Embrace the core sadness of life without toppling headlong into it, or assuming it will define your days. The real trick is to let life, with all its ordinary missteps and regrets, be consistently more mysterious and alluring than its end.
-- Gail Caldwell, from Let's Take the Long Way Home: a memoir of friendship
Thank you dear SparkFriends for noticing my gloom and showering me with your loving thoughts. I continue to struggle. I'm oddly resistant to using the resources I've learned over the years of spiritual practices -- of being kind to myself -- though I WILL slosh through this. Please, please excuse my dearth of SparkParticipation.
This morning I completed preparation of a bountiful vegetarian stew, as well as sauteing a big skillet of kale and turnip greens in olive oil with onion and garlic. I also cut up a late-harvest watermelon a friend grave me from her garden. I have lots of salad fixins' in the frig as well. So I'm set with wonderful "medicine" for the body. I struggle with consistency in aerobic exercise which I still have to figure out, but have managed to continue my strength training streak.
I have also been remiss in feeding the mind via meditation, which I will slide back into easefully and gradually.
As for food for the spirit, Billy Collins lights up my "November heart" with the days growing darker.

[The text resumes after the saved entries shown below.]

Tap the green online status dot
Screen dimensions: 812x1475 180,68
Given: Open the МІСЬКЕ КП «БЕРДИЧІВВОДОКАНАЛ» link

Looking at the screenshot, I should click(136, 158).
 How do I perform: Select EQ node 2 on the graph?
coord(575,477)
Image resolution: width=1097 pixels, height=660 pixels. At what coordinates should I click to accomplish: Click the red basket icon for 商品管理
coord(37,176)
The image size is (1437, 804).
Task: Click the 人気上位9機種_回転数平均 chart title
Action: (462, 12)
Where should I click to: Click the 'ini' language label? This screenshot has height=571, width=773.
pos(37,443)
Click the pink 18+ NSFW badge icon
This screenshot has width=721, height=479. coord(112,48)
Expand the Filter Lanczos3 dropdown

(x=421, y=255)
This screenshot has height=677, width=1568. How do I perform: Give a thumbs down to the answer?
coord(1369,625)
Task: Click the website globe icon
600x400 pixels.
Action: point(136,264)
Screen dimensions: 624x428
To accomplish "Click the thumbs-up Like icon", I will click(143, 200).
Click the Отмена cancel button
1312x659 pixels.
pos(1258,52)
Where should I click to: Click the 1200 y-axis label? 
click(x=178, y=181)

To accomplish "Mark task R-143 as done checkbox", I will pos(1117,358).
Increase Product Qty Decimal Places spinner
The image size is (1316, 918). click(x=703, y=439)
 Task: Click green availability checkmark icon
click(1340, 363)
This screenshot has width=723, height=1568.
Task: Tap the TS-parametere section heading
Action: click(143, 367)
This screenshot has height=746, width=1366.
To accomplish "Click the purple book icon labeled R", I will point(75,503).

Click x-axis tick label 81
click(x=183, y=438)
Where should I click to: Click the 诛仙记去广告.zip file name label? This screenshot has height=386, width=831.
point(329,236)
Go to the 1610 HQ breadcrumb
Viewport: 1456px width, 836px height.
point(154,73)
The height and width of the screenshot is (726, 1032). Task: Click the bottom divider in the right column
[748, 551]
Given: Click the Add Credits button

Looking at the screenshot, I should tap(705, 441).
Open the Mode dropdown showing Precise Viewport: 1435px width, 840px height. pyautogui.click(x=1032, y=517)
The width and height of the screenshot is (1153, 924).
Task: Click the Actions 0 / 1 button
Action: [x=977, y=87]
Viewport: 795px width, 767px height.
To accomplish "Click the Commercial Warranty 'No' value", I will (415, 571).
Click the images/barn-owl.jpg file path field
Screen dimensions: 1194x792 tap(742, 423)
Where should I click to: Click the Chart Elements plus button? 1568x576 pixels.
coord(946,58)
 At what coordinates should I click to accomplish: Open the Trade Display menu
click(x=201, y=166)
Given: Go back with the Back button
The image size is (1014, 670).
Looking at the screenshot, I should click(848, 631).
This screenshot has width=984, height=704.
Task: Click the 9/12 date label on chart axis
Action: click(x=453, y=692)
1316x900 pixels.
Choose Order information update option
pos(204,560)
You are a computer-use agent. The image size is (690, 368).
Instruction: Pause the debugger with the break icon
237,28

Tahquamenon Falls, Lake Superior
NOVEMBER
After three days of steady rain -
over two inches said the radio -
I follow the example of monks
who write by a window, sunlight on the page.
Five times this morning,
I loaded a wheelbarrow with wood
and steered it down the hill to the house,
and later I will cut down the dead garden
with clippers and haul the soft pulp
to a grave in the woods,
but now there is only
my sunny page which is like a poem
I am covering with another poem
and the dog asleep on the tiles,
her head in her paws,
her hind legs played out like a frog.
How foolish it is to long for childhood,
to want to run in circles in the yard again,
arms outstretched,
pretending to be an airplane.
How senseless to dread whatever lies before us
when, night and day, the boats,
strong as horses in the wind,
come and go,
bringing in the tiny infants
and carrying away the bodies of the dead.